Le logo de la marque chinoise Huawei, dans le collimateur de Donald Trump.
Le logo de la marque chinoise Huawei, dans le collimateur de Donald Trump. © AFP / WANG ZHAO / AFP

Vous ne pensiez pas qu’en achetant un smartphone de la marque chinoise Huawei, vous vous trouveriez en première ligne dans la nouvelle guerre froide sino-américaine. C’est pourtant ce qui arrive à des dizaines de millions de consommateurs à travers le monde, emportés depuis hier dans le conflit croissant entre les deux géants.

Huawei, numéro un mondial pour les ventes de smartphones cette année, utilise le système d’exploitation Android, développé par l’Américain Google. Or Google a annoncé hier qu’en application du décret signé par Donald Trump, il ne fournirait plus de service à Huawei. Ca signifiait que les prochaines mises à jour du système ne seront plus accessibles, rendant votre téléphone progressivement obsolète. D’autres fournisseurs non-chinois de composants électroniques, ont eux aussi annoncé qu’ils ne pouvaient plus assurer leurs livraisons à Huawei.

Mais voilà, 24 heures après avoir affolé la planète, les consommateurs comme les Bourses en panique, Donald Trump a annoncé qu’il offrait un répit à Huawei : il suspend pour trois mois sa propre mesure. L’objectif est clair : montrer les dégâts qu’il peut infliger à une entreprise majeure, puis se montrer grand seigneur juste après l’arrêt de mort.

Le Président américain veut obtenir de son homologue chinois Xi Jinping qu’il accepte ses conditions pour mettre fin à la guerre commerciale.

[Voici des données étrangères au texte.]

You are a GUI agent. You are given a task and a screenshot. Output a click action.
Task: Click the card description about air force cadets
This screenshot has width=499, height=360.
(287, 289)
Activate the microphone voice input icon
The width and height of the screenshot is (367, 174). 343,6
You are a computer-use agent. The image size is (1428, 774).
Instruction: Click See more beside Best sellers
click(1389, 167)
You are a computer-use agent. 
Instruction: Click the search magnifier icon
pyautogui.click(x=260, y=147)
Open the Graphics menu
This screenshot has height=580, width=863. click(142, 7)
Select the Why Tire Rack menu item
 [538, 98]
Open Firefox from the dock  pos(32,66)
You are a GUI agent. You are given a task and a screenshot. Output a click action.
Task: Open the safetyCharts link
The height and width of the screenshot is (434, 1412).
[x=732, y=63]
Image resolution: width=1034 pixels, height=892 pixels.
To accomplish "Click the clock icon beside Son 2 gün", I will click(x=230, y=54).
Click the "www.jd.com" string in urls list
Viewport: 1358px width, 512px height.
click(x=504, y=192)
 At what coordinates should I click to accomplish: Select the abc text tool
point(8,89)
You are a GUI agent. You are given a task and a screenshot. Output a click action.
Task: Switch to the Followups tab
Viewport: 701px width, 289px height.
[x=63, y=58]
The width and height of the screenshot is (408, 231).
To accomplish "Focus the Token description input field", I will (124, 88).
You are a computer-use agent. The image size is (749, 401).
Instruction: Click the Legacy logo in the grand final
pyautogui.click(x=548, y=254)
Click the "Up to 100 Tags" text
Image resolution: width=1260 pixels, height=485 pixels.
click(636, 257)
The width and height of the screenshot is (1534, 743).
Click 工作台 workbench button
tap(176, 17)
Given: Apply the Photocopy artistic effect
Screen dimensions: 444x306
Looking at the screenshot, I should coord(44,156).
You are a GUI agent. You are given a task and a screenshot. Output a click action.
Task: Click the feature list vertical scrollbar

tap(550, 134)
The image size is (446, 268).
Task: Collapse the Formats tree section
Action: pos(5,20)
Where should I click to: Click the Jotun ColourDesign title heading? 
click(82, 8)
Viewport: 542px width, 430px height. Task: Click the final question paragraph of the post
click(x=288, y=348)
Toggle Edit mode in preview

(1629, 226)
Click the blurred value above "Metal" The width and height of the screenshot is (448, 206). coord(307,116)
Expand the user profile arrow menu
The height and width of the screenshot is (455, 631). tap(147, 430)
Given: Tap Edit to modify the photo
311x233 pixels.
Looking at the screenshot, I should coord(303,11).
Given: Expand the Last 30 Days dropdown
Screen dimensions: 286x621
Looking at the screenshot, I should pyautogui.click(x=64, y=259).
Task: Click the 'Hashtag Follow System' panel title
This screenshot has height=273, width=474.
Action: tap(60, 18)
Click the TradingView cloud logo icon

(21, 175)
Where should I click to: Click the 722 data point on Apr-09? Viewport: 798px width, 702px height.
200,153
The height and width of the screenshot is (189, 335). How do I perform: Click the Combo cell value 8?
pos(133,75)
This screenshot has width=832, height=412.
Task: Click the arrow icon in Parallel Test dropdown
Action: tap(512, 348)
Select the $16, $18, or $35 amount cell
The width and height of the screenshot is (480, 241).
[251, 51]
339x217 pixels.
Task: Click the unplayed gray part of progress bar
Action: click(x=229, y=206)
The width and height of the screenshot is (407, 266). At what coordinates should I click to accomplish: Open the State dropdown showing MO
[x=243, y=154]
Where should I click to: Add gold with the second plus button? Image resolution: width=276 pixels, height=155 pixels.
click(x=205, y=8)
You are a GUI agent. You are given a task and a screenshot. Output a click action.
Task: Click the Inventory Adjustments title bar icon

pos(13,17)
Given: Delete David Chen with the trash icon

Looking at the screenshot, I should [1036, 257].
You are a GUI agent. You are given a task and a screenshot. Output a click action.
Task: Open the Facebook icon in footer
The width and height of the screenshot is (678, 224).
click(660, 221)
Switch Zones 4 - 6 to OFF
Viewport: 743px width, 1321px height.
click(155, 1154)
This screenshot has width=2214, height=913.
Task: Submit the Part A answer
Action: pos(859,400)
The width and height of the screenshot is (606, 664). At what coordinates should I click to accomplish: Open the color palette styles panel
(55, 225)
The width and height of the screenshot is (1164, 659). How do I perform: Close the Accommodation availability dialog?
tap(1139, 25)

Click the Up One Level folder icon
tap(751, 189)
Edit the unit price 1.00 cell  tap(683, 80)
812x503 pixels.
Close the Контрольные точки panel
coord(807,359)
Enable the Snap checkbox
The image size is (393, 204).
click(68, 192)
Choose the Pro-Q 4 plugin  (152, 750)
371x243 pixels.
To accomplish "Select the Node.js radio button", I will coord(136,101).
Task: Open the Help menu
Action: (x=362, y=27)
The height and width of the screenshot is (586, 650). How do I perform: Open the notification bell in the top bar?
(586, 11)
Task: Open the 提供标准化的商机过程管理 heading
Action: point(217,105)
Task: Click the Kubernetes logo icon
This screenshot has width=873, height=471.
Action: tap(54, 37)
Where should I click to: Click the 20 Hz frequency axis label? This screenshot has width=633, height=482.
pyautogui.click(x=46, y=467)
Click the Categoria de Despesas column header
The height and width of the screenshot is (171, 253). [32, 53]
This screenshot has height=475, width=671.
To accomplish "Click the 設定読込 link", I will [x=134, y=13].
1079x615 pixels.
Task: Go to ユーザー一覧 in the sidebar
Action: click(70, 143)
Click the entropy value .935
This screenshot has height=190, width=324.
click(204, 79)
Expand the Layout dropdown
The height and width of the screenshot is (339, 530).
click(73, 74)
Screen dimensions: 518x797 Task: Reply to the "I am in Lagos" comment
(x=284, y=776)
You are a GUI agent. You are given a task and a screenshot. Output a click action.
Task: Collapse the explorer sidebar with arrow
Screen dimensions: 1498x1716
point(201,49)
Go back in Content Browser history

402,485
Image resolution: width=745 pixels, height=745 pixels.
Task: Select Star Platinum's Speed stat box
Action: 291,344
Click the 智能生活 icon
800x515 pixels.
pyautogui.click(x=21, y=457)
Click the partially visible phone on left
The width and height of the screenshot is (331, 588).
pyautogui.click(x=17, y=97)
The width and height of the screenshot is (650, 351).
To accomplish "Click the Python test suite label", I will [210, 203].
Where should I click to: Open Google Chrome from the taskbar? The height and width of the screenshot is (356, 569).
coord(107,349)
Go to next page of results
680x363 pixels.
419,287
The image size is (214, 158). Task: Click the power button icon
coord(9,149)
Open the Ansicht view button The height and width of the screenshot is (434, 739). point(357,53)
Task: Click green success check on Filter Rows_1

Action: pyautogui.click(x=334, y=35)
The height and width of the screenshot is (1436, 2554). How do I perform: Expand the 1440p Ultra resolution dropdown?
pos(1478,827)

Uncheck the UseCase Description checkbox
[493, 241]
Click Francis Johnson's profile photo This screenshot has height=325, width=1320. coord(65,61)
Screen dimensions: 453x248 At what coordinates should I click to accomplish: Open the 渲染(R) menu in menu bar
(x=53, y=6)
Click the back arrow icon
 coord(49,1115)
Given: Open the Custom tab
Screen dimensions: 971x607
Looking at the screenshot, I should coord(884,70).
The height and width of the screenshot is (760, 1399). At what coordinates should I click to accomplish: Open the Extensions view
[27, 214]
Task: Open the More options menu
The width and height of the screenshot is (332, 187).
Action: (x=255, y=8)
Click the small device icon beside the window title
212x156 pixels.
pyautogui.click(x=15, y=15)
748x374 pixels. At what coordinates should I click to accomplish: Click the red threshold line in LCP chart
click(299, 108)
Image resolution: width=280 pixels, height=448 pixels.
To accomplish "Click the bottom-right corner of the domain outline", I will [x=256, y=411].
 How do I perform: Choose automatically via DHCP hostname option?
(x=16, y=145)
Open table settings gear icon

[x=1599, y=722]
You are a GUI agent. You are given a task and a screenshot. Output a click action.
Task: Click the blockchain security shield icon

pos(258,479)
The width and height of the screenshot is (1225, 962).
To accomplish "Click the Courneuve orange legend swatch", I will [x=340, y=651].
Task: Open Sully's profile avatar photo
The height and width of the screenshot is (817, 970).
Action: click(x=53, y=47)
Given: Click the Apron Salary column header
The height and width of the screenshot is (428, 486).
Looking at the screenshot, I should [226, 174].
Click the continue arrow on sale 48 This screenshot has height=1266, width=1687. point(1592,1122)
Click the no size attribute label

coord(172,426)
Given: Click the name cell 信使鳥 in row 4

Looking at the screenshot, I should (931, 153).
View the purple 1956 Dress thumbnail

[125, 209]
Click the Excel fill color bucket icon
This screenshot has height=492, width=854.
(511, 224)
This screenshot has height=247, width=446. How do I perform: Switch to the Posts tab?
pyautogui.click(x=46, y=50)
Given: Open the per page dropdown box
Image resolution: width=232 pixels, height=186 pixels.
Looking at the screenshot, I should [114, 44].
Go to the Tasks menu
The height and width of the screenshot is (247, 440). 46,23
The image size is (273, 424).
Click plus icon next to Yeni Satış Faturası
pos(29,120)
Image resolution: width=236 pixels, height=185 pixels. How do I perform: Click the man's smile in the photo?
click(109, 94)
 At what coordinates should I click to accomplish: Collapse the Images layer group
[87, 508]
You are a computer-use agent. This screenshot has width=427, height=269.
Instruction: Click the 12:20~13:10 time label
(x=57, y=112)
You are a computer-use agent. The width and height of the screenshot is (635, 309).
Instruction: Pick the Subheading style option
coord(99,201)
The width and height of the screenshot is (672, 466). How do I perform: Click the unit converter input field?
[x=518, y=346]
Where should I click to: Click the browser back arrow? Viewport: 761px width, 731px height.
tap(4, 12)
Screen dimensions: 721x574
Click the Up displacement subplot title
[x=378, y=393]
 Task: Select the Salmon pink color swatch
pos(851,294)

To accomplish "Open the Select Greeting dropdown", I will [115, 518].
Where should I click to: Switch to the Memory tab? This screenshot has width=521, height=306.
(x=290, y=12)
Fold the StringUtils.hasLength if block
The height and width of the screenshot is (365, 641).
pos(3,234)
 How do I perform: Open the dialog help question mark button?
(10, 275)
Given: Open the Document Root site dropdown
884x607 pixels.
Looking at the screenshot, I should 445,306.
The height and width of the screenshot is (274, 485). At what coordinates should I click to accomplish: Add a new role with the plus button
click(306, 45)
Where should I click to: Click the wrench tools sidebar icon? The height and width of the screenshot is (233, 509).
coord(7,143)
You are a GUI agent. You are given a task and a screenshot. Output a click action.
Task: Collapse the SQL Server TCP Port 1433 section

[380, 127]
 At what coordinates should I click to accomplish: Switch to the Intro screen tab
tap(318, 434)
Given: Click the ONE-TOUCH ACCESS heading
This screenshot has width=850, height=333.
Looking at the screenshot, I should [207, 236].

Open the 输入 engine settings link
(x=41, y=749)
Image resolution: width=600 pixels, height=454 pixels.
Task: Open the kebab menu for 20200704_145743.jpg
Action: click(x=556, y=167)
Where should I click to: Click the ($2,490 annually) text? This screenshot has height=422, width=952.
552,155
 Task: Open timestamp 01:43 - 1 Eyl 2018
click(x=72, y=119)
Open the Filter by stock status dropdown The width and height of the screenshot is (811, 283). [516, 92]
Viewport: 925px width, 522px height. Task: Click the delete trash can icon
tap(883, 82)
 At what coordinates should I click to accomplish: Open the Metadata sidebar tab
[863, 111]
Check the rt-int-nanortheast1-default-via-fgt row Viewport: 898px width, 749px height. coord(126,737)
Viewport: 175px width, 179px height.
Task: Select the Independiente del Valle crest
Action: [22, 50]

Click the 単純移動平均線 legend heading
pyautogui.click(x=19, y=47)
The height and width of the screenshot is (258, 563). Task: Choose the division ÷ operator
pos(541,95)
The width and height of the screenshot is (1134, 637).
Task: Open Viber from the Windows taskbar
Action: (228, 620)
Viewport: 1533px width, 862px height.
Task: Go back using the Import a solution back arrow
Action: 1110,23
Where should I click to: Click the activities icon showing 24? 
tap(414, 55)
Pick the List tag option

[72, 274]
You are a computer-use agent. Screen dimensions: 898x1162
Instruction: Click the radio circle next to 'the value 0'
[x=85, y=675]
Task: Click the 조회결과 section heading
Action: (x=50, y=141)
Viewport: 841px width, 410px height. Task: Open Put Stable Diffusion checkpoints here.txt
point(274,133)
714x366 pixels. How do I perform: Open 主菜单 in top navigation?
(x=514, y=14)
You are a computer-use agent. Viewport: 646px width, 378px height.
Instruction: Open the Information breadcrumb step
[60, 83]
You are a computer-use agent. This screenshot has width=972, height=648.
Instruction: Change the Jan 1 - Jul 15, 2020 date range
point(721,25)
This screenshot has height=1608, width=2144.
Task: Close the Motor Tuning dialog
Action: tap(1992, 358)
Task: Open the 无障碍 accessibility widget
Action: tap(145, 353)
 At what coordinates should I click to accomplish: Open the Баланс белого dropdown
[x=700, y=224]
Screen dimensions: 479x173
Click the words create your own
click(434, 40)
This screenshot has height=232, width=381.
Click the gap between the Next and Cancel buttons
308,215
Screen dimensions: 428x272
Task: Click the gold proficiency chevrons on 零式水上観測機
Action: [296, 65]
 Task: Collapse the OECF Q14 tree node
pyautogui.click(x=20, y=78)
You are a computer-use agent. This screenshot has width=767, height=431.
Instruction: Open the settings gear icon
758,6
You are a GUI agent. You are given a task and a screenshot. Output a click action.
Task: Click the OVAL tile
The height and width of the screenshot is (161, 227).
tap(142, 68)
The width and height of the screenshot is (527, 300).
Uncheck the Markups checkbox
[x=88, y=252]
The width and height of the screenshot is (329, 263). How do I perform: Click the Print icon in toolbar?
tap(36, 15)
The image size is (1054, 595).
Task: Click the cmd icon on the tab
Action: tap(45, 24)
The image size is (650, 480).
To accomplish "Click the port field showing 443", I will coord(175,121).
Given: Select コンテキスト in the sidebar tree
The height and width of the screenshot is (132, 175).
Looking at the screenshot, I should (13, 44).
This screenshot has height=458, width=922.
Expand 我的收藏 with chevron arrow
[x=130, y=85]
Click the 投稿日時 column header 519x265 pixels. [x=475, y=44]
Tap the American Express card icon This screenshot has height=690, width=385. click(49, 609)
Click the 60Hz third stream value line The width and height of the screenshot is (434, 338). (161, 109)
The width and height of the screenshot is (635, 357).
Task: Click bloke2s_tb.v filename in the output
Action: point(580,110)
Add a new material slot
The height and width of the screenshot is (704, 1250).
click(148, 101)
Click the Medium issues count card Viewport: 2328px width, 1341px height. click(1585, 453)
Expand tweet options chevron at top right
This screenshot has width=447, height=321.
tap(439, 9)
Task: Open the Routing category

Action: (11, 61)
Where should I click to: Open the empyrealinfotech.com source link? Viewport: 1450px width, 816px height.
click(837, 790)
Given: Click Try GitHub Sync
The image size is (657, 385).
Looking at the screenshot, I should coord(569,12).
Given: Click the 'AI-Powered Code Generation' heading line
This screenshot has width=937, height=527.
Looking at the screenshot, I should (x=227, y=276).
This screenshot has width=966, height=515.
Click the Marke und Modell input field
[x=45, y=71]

Donald Trump pensait tenir un accord, et accuse les Chinois d’avoir changé d’avis in extremis. Il fait monter la pression avant une possible rencontre avec Xi Jinping fin juin au Japon.

Mais même s’il remporte finalement la victoire, elle risque d’être de courte vue. L’impact de la menace contre Huawei risque d’être profond car il vise une certaine mondialisation économique. Aujourd’hui, la plupart de nos objets sont constitués de composants venus de différents endroits, avec des chaines logistiques complexes. 36% de composants américains en moyenne pour Huawei.

Dans tous les débats internes à la Chine depuis le début de cette crise, le maître mot est désormais l’autosuffisance. La Chine a accéléré ses investissements pour ne plus dépendre des États-Unis et de leurs alliés pour ses composants essentiels, en particuliers les micro-processeurs sur lesquels elle accuse un certain retard. Elle dépense aujourd’hui plus en importations de micro-processeurs qu’en pétrole.

La Chine n’a pas les moyens immédiats de cette autosuffisance, mais la direction du Parti communiste chinois semble prête à payer le prix des difficultés passagères que le pays va traverser. 

Très symboliquement, Xi Jinping a visité hier le point de départ de la Longue Marche de Mao Zedong en 1934 : cette épopée mythique était en fait une retraite de l’armée rouge en difficultés. Mao perdit 90% de ses hommes, mais ce recul lui permit de survivre et de conquérir le pouvoir. On voit bien le message, il parle au nationalisme chinois. 

Tout aussi symboliquement, il a également visité une installation de traitement de terres rares, ces métaux stratégiques dont la Chine domine le marché mondial ; un avertissement sans ambiguïtés.

A terme, on risque donc bien d’assister à un schisme technologique, il faudra choisir entre un monde américain et un monde chinois. On aurait aimé entendre les candidats aux Européennes sur ce sujet vital, sur lequel l’Europe, il faut bien le dire, s’est laissée distancier.